─── Provided data

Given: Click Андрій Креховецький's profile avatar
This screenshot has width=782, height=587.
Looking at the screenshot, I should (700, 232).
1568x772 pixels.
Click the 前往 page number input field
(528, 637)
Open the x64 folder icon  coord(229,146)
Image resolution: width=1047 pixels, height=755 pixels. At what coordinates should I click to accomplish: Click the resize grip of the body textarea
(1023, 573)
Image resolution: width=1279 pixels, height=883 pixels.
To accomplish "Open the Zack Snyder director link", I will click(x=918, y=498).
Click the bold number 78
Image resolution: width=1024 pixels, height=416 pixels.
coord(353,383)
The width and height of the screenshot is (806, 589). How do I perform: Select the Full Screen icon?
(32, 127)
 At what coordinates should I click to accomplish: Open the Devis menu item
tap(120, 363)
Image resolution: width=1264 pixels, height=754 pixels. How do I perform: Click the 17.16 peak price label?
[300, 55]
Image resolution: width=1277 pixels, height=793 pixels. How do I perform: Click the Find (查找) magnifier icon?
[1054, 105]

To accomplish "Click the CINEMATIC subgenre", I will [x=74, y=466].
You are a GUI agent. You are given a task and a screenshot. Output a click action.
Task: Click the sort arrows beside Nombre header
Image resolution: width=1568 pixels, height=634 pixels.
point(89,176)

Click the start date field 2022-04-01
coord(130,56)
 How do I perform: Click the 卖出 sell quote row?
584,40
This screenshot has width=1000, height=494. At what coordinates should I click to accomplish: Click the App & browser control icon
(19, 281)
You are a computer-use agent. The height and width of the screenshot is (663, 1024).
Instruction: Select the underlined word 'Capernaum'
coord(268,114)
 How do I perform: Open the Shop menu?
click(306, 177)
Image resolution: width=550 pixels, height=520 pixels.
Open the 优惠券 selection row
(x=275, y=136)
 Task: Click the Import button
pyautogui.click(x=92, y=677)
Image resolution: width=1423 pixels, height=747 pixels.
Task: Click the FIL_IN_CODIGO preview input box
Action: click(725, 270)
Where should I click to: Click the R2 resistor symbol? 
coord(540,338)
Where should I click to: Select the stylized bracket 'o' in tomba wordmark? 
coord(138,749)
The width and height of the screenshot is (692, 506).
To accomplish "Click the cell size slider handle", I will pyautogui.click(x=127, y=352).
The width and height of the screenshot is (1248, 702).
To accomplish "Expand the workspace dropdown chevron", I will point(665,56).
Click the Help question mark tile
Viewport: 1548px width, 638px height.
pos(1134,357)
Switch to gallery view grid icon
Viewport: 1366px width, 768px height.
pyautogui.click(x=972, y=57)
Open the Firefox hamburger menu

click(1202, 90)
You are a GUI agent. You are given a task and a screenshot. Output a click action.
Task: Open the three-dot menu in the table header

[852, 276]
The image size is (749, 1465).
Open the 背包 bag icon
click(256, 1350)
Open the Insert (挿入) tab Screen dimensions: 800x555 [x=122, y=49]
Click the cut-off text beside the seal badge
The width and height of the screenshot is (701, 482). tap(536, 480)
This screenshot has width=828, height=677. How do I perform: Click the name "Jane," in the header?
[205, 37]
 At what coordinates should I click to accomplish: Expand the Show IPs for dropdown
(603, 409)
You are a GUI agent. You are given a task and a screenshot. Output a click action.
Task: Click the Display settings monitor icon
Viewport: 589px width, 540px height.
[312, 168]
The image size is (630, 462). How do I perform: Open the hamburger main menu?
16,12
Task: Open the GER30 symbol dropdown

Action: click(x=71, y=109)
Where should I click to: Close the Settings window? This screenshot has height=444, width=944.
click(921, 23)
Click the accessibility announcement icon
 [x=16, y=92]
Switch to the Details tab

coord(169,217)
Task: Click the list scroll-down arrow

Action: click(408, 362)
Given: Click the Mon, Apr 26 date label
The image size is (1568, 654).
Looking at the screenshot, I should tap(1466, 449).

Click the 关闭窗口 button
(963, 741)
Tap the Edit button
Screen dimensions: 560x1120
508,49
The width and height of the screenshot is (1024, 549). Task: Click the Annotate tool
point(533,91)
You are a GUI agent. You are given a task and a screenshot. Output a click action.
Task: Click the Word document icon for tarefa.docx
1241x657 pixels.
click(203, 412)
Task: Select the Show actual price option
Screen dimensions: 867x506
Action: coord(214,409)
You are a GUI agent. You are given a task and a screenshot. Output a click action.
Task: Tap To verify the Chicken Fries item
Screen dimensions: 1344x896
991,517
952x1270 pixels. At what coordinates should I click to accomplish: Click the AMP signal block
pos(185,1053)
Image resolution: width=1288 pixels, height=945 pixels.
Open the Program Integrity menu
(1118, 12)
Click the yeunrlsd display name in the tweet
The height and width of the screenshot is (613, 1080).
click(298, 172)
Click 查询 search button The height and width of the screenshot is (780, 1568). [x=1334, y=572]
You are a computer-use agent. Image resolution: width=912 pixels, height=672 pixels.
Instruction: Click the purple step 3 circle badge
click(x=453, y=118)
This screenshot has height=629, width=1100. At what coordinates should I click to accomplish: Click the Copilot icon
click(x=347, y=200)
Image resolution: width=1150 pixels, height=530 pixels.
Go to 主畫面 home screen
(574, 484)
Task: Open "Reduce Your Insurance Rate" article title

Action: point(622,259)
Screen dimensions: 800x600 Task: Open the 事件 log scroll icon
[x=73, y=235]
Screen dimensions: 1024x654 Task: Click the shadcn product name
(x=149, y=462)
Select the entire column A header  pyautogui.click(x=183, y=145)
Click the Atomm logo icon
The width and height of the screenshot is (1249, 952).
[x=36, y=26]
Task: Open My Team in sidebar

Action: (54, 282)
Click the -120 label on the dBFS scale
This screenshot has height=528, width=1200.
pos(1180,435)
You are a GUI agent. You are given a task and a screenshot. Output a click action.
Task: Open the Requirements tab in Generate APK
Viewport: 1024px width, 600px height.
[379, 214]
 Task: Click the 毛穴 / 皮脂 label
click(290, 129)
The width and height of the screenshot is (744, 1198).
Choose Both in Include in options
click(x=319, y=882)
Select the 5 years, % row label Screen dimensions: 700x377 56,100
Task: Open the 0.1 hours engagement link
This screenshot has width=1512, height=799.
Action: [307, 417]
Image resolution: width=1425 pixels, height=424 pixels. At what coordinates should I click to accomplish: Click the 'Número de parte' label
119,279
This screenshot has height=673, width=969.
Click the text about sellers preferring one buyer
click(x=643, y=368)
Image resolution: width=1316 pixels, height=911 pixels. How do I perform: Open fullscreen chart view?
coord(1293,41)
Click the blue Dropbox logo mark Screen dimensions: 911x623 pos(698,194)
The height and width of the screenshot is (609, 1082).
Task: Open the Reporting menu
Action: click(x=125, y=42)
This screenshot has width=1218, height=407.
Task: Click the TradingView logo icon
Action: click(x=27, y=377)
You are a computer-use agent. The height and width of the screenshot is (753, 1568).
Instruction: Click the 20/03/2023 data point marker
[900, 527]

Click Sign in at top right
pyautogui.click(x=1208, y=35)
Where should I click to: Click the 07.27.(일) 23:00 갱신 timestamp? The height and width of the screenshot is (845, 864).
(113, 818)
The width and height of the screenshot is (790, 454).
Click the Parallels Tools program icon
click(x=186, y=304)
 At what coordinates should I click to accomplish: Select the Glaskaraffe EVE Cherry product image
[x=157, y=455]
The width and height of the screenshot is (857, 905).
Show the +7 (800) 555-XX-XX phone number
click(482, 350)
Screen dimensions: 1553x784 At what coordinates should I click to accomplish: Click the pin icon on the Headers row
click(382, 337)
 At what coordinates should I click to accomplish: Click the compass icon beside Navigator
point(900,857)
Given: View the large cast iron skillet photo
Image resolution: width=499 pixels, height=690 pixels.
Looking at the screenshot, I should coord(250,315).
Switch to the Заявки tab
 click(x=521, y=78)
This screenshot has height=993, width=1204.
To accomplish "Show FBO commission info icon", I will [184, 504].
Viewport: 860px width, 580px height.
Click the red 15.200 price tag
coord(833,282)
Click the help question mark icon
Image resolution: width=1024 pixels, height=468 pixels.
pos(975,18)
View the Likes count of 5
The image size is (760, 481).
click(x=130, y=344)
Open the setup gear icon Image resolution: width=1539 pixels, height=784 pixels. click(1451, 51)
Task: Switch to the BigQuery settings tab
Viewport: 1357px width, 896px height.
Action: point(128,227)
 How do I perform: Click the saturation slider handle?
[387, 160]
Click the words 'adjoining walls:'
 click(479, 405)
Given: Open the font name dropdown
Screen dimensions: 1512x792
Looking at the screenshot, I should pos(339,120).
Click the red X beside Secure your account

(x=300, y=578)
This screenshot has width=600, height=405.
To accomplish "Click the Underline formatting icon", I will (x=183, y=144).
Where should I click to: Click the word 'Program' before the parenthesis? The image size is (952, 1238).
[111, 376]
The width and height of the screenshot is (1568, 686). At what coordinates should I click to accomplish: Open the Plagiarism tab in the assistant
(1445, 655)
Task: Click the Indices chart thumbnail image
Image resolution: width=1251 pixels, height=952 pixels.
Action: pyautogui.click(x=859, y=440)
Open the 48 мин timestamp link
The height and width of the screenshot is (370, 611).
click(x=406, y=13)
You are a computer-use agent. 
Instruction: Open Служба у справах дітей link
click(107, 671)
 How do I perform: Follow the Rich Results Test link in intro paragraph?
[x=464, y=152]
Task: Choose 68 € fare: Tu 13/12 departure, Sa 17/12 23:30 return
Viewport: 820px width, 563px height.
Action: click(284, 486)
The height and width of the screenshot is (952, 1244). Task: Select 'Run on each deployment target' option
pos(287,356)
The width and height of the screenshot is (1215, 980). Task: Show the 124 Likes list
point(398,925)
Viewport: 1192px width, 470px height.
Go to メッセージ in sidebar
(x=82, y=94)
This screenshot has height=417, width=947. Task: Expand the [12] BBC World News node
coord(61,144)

──────

■ Task item: Above are the entries; repeat their lines exactly, from the first through the one that contains "is (663, 1024).".

■ Written response:
Given: Click Андрій Креховецький's profile avatar
This screenshot has width=782, height=587.
Looking at the screenshot, I should (700, 232).
1568x772 pixels.
Click the 前往 page number input field
(528, 637)
Open the x64 folder icon  coord(229,146)
Image resolution: width=1047 pixels, height=755 pixels. At what coordinates should I click to accomplish: Click the resize grip of the body textarea
(1023, 573)
Image resolution: width=1279 pixels, height=883 pixels.
To accomplish "Open the Zack Snyder director link", I will click(x=918, y=498).
Click the bold number 78
Image resolution: width=1024 pixels, height=416 pixels.
coord(353,383)
The width and height of the screenshot is (806, 589). How do I perform: Select the Full Screen icon?
(32, 127)
 At what coordinates should I click to accomplish: Open the Devis menu item
tap(120, 363)
Image resolution: width=1264 pixels, height=754 pixels. How do I perform: Click the 17.16 peak price label?
[300, 55]
Image resolution: width=1277 pixels, height=793 pixels. How do I perform: Click the Find (查找) magnifier icon?
[1054, 105]

To accomplish "Click the CINEMATIC subgenre", I will [x=74, y=466].
You are a GUI agent. You are given a task and a screenshot. Output a click action.
Task: Click the sort arrows beside Nombre header
Image resolution: width=1568 pixels, height=634 pixels.
point(89,176)

Click the start date field 2022-04-01
coord(130,56)
 How do I perform: Click the 卖出 sell quote row?
584,40
This screenshot has width=1000, height=494. At what coordinates should I click to accomplish: Click the App & browser control icon
(19, 281)
You are a computer-use agent. The height and width of the screenshot is (663, 1024).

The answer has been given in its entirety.